Bombay High Court.
Kirloskar Group Challenges SEBI Disclosure Norms in Bombay High Court: Mumbai – Five Kirloskar group companies have initiated a significant legal challenge in the Bombay High Court against recent amendments to the Securities and Exchange Board of India (SEBI) (Listing Obligations and Disclosure Requirements) Regulations, 2015. The petitioners contend that the 2023 amendments, which mandate the disclosure of certain private agreements even when the listed company itself is not a signatory, are “manifestly arbitrary, unreasonable and ultra vires the Constitution.”
The Bombay High Court, represented by a Bench of Justice MS Sonak and Justice Jitendra Jain, has taken cognizance of the petitions filed by Kirloskar Oil Engines Limited and others. On June 11, the Court directed SEBI to submit its response by July 31, with the petitioners granted until August 14 to file their rejoinder affidavits. The matter is slated for a final hearing on August 20.
The petitions have been filed by Kirloskar Oil Engines Ltd., Kirloskar Pneumatic Co. Ltd., Kirloskar Ferrous Industries Ltd., Kirloskar Industries Ltd., and G.G. Dandekar Properties Ltd. At the heart of their challenge are Regulation 30A, Clause 5A of Part A of Schedule III, and Regulation 30(13) of the SEBI LODR Regulations, all of which were inserted in 2023.
The Core of the Challenge: Disclosure of Third-Party Agreements
The contentious provisions require listed entities to disclose agreements entered into by their promoters, shareholders, key managerial personnel, employees, and related parties. The crucial aspect under dispute is that this obligation to disclose applies if such agreements have the effect of, or the potential to impact, the management, control, or impose any restriction or liability on the listed entity, even when the listed company is not a signatory or party to the agreement.
The petitioners argue that this new disclosure regime, further clarified by SEBI in 2024, is unlawful and fundamentally contrary to the Indian Constitution, particularly Articles 14 (equality before law) and 19 (freedom of speech and expression). They further assert that these provisions violate fundamental principles of Indian contract law.
According to the petitions, compelling companies to disclose agreements executed “behind its back” runs counter to the basic contractual principle of “consent” or “consensus ad idem,” which is essential for the formation of a valid contract under Indian law.
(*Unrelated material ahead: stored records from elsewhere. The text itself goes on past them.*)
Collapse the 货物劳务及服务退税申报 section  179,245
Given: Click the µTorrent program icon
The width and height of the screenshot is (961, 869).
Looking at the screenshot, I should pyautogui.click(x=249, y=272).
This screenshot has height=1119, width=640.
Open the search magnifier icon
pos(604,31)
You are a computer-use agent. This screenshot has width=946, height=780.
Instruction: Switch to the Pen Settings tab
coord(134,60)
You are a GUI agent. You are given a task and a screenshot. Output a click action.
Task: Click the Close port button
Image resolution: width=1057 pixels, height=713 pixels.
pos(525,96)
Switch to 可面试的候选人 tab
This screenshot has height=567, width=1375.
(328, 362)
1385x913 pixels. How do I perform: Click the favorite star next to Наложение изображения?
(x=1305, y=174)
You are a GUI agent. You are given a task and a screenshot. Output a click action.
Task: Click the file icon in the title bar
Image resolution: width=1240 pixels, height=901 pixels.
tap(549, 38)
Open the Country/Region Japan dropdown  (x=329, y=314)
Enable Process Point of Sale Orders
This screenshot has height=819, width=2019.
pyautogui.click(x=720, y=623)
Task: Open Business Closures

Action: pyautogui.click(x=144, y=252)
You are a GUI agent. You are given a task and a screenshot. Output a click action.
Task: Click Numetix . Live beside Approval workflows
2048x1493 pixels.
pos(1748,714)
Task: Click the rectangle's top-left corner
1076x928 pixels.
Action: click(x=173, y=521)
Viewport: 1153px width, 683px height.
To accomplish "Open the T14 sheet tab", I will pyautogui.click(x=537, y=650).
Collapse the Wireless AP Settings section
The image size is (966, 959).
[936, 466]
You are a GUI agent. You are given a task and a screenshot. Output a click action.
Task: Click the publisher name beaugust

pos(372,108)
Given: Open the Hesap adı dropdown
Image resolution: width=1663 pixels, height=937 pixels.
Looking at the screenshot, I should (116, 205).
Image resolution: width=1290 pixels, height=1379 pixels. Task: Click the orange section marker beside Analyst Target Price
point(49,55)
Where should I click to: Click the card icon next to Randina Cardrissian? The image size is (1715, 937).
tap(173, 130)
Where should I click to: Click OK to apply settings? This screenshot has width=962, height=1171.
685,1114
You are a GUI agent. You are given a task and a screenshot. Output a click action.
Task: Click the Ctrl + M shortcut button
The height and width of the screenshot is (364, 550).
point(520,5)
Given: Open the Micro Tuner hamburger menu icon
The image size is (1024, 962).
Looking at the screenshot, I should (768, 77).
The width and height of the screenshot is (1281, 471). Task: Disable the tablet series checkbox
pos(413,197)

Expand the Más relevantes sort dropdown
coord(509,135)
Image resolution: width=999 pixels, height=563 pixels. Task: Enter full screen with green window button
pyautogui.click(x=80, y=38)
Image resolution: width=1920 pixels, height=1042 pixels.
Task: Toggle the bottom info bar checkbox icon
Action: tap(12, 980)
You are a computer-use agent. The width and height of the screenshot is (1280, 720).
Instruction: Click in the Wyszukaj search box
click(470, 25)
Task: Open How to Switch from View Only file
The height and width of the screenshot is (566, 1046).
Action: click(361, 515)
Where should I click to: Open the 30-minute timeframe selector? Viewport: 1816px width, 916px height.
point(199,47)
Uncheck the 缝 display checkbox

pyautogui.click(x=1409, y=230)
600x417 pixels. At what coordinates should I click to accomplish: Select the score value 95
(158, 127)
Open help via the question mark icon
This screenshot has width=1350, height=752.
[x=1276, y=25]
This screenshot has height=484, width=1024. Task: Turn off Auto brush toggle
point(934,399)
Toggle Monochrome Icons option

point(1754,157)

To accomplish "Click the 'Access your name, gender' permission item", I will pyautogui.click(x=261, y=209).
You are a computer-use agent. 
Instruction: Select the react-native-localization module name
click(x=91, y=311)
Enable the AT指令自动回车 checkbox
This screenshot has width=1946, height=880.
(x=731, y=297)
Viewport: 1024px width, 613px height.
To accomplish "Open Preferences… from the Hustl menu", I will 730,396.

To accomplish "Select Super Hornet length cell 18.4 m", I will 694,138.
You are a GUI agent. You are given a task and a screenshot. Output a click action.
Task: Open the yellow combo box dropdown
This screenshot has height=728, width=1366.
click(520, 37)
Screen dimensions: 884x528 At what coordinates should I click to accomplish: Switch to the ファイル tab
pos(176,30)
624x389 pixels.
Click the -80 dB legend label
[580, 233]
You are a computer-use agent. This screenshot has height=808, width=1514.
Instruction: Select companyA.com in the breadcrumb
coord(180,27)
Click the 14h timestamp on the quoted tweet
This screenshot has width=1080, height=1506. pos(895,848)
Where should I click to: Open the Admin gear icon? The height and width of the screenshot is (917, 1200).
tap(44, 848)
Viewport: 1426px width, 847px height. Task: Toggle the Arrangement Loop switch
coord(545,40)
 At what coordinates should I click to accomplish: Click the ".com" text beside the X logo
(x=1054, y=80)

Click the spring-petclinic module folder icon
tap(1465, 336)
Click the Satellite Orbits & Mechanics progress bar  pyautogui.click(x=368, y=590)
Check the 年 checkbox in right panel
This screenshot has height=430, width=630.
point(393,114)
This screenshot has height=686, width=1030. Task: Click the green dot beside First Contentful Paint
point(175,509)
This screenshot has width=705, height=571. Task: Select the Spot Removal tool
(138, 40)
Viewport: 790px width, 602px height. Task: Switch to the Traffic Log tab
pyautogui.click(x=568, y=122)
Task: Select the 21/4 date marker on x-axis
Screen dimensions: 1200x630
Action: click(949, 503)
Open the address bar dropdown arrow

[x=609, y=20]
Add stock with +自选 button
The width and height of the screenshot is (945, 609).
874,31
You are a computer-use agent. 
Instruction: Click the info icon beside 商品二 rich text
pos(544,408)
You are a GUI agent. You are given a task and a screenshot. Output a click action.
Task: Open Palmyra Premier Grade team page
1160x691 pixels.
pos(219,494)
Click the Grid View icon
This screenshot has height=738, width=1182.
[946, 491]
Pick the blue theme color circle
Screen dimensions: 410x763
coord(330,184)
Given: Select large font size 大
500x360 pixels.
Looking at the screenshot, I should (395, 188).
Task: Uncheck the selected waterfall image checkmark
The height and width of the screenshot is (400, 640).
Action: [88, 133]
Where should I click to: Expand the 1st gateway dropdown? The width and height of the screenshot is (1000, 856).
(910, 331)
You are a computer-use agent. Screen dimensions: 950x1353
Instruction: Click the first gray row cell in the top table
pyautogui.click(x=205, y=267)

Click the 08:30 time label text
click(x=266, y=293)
Furthermore, the Kirloskar companies allege that SEBI has overstepped its mandate by assuming adjudicatory powers typically reserved for civil courts. They claim that SEBI is unilaterally determining whether such third-party agreements impact a company’s obligations without providing the affected company an opportunity to contest the applicability or enforceability of the agreement in question.
Immediate Trigger: The 2009 Family Settlement
The immediate catalyst for these legal challenges appears to be SEBI’s directives, issued on October 7 and December 30, 2024. These communications specifically instructed Kirloskar companies to disclose a 2009 Deed of Family Settlement entered into among members of the Kirloskar family, some of whom are promoters of the company. Despite the companies not being a direct party to this family settlement, SEBI deemed that the agreement imposed indirect restrictions on them, thus necessitating its disclosure under Regulation 30A read with Clause 5A.
Challenge to Disclosure of Regulatory Communications
Beyond the agreements, the petitioners are also challenging Regulation 30(13) of the SEBI LODR Regulations. This provision obligates listed entities to disclose events that are the subject of communications from any regulatory or enforcement authority, irrespective of the company board’s own assessment of the materiality of such events.
The Kirloskar companies contend that this provision effectively deprives the board of directors of their discretion in determining materiality, thereby violating principles of corporate autonomy.
Representing the Kirloskar group of companies are Senior Advocate Darius Khambata, alongside advocates Tushar Hathiramani, Tushar Ajinkya, Sukanya Sehgal, and Vedant Lathi, instructed by ThinkLaw. The outcome of this case will undoubtedly have significant implications for corporate governance and disclosure practices across India’s listed entities.